Innoway, i sindacati esprimono alla Regione la loro preoccupazione
Si è svolto presso la sede della Regione l’incontro richiesto con urgenza da Fim Fiom Uilm Trieste e Rsu Innoway, in seguito al protrarsi delle criticità inerenti il progetto di riconversione industriale del sito ex Wartsila e l’avvio della nuova attività industriale. All’incontro era presente l’assessora al Lavoro Alessia Rosolen, coadiuvata dai tecnici delI’assessorato, alla quale abbiamo rappresentato tutta la nostra preoccupazione, aggravatasi dopo che all’incontro al Mimit del 24 settembre non è seguito il cambio di passo che ci si aspettava.

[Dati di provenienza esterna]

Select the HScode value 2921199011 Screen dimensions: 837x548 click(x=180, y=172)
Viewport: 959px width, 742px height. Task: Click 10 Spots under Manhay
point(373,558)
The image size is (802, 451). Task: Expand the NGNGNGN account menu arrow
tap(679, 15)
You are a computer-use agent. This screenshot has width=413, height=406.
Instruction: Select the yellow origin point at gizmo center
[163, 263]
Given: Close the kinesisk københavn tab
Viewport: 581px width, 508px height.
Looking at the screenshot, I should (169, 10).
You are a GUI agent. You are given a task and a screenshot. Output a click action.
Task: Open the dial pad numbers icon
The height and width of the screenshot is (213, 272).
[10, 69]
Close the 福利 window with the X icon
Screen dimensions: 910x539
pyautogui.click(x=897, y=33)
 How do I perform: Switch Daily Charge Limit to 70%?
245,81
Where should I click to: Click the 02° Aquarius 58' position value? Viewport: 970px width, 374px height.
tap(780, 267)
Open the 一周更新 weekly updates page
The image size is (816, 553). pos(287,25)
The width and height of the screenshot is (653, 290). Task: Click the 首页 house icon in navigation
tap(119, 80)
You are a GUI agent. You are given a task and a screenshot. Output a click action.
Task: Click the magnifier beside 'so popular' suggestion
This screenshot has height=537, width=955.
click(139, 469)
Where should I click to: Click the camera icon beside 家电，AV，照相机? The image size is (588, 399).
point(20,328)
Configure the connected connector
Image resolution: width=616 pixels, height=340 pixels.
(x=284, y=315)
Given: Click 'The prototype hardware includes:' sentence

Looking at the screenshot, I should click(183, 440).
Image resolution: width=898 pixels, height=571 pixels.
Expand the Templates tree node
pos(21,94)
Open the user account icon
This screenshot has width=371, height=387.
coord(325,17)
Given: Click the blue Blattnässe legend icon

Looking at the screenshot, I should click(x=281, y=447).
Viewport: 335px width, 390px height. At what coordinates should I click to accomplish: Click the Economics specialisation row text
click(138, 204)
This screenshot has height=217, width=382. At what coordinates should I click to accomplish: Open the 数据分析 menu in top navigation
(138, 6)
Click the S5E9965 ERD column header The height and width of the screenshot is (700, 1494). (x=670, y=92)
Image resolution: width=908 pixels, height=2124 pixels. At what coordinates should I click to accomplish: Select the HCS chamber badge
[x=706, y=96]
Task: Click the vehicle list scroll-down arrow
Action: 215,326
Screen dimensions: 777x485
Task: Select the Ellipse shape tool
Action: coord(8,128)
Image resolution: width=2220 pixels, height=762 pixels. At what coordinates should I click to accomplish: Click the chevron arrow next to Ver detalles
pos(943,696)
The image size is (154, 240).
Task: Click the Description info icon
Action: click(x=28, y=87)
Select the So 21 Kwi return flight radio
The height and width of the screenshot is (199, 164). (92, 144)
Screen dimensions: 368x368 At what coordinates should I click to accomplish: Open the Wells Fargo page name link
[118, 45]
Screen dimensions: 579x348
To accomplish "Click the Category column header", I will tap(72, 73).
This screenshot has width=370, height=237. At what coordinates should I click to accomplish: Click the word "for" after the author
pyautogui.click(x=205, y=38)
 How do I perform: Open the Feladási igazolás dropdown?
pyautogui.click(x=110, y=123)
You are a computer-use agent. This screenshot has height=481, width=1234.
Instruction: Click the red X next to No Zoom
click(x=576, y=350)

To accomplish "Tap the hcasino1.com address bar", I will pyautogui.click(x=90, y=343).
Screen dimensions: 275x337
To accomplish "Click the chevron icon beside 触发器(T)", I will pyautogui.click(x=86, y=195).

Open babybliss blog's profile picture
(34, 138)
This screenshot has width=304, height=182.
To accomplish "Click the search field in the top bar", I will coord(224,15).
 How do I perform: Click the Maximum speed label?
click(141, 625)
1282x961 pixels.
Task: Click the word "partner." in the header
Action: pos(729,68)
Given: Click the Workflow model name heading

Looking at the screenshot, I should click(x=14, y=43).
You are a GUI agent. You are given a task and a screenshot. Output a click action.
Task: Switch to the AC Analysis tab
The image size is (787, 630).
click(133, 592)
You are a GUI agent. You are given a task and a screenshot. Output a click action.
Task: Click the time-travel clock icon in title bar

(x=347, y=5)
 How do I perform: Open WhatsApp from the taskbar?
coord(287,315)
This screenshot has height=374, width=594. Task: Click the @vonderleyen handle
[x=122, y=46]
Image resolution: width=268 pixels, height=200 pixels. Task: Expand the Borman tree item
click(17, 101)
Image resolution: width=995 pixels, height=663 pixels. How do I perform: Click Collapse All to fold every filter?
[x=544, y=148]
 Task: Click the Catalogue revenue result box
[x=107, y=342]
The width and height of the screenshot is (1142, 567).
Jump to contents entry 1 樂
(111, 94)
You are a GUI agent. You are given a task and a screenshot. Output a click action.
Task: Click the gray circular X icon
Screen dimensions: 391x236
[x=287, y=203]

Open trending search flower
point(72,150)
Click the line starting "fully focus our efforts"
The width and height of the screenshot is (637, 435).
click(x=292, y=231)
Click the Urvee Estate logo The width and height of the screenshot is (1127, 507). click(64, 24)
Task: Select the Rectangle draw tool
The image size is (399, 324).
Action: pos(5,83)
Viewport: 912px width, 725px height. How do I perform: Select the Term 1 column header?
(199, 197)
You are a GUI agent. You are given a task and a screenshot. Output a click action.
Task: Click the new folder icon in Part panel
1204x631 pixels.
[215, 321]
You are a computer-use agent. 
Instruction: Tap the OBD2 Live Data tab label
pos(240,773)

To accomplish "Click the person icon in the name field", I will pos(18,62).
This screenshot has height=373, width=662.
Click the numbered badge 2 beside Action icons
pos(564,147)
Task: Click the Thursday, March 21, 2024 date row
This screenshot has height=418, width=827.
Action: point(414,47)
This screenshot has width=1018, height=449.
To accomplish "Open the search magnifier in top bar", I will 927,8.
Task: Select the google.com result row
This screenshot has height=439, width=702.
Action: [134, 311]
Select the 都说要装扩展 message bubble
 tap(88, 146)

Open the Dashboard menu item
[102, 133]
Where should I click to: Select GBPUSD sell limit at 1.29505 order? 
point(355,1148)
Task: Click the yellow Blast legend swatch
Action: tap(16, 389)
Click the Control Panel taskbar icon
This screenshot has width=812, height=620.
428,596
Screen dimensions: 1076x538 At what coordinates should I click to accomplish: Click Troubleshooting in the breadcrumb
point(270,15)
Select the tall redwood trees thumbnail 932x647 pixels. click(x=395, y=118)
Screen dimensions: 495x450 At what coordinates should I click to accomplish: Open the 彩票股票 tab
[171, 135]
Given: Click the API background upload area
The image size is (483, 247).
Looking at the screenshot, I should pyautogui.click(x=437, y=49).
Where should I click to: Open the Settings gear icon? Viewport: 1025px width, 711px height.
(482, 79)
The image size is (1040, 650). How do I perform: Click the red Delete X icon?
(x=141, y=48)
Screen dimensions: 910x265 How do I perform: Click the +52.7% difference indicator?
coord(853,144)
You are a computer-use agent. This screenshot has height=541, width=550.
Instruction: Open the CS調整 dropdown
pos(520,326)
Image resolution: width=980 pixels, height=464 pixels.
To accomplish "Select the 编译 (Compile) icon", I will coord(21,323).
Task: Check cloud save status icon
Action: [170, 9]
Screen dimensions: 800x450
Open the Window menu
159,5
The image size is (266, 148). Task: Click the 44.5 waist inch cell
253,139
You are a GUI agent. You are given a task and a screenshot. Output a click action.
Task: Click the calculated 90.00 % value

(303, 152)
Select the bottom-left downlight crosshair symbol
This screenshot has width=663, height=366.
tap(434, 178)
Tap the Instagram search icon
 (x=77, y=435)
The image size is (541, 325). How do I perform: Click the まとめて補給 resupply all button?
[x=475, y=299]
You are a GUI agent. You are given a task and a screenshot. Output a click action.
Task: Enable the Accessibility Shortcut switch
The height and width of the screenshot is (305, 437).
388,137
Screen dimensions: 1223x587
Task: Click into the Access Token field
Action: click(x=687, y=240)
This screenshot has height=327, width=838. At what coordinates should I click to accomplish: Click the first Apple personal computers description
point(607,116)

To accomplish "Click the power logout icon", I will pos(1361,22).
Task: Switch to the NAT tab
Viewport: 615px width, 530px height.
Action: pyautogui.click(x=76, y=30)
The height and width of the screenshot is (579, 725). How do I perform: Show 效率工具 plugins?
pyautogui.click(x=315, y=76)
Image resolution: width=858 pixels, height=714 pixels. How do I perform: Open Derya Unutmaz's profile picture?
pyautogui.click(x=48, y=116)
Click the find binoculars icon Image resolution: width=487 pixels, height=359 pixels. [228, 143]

I posticipi nel cronoprogramma di investimenti, la mancata attivazione del Contratto di Sviluppo con Invitalia per il finanziamento del progetto, fino alle carenze non risolte sul piano della sicurezza (culminate nelI’infortunio al quale è seguito uno sciopero partecipato dalla quasi totalità degli organici dopo l’assemblea della scorsa settimana), per non parlare della mancanza perfino di un responsabile della produzione, preferibilmente locale, che agevoli le relazioni con le rappresentanze sindacali, sono tutti motivi di grande preoccupazione che richiedono risposte urgenti, che l’azienda purtroppo non sta garantendo.
Alla Regione abbiamo anche chiesto di fare il punto sulla formazione che deve essere garantita a tutta la forza Iavoro che dovrà essere rioccupata per intero tra tra poco più di un anno e mezzo (a giugno 2027) fino a raggiungere le 300 unità.
Fim Fiom Uilm unitamente alle Rsu Innnoway ritengono urgente la riconvocazione al tavolo nazionale del Mimit dove Innoway si era impegnata a presentare per iscritto un quadro dettagliato degli investimenti, definiti in modo preciso anche nei tempi, conforme nelle quantità economiche agli accordi sottoscritti tra le parti, nonché la presentazione del lay out industriale definitivo. La Regione ha preso atto delle nostre preoccupazioni e ha dichiarato che si farà tramite con il Ministero per la riconvocazione del tavolo nazionale al Mimit , che si chiederà venga riconvocato comunque entro la fine dell’anno in corso.